IStock_000003307226XSmall We have all seen effects in our respective lives since it was officially released in December 2008 regarding the downturn in the economy.  I know that several of my speaker colleagues through the National Speakers Association noticed a drop in speaking engagements and revenues.  Some acquaintances have lost their jobs at major companies and are still looking for work.  When change happens, people must adapt to the new landscape.  Sometimes it means taking a new direction. 

I recently noticed with 1000 Cranes that the last two years have seen a shift in clients from ones that want comprehensive strategic planning engagements to those who want cursory approaches, scaling back, as you will, the amount of analysis and introspection. 

On the other hand, there has been a large increase in the demand for seminars and workshops in the education vertical.  1000 Cranes secured adjunct professor engagements at both National University and the University of North Carolina at Chapel Hill.  All of the education clients continue to ask for help as more and more people are looking at attending college courses and seminars during this down economy.

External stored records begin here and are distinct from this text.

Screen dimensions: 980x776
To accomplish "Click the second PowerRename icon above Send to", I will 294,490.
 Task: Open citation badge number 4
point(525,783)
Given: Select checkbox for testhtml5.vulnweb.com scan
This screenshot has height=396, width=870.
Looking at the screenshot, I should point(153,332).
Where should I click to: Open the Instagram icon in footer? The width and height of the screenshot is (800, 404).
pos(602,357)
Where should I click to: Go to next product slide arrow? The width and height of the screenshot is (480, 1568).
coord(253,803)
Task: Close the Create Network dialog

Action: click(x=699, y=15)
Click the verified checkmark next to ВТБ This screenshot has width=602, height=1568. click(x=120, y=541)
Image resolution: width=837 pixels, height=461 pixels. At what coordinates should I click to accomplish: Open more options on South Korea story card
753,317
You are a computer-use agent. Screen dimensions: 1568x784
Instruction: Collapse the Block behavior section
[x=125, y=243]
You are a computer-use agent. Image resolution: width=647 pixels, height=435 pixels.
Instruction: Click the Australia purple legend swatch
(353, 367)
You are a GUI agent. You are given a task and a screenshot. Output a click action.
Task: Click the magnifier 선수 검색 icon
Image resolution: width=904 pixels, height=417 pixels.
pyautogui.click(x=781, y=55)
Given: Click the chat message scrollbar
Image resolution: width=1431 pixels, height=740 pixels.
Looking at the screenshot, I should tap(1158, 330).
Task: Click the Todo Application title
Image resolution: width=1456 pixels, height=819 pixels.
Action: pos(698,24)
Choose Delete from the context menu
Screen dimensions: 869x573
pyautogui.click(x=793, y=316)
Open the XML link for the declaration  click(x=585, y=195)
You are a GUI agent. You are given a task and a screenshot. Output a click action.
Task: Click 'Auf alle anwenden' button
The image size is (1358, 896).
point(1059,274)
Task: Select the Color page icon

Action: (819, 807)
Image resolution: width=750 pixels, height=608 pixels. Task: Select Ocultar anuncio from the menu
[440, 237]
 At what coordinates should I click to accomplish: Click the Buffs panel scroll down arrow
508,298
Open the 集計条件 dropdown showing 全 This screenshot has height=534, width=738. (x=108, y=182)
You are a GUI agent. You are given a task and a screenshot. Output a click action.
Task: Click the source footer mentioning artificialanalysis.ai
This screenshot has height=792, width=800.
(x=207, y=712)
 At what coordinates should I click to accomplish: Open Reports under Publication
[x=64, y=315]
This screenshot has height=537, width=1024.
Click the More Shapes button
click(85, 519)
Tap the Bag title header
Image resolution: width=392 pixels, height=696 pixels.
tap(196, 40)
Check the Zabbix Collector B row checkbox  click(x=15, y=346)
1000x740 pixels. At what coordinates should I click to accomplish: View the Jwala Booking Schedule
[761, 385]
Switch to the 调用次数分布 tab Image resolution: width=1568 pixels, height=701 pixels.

Lastly, 1000 Cranes is noticing an increase in engagements related to diversity training and education.  1000 Cranes did some work with Alignment Strategies as a subcontractor working with the Lockheed Martin account, and now we will be working with Prudential directly.  With both of these organizations, it took time to cultivate those relationships.  Sometimes it may take months or years before an assignment comes from initial contact with the customer.  Knowing this dynamic that engagements take longer to cultivate, it's helpful to do the following:

  1. Re-evaluate your current customer base and determine if the sales of your services and products are changing.   If there is a new market, how can you adjust to that market and maintain the integrity of your brand? 
  2. If an area is growing, identify customers that can also utilize your services.  Build on your strengths.
  3. Build your reference customer base, and utilize these references for key work.
  4. Continuously reach out to various members of your network.  If you've met prospects several years ago, it doesn't hurt to reach out again now.  Build a strategy to find a way to keep up with your customers. 

Have you looked at your current business model and what needs to change to make it better?

What skill sets will you need to develop to adapt to a changing market?

How often are you communicating with people you met at networking events?  How can you increase the frequency of those interactions?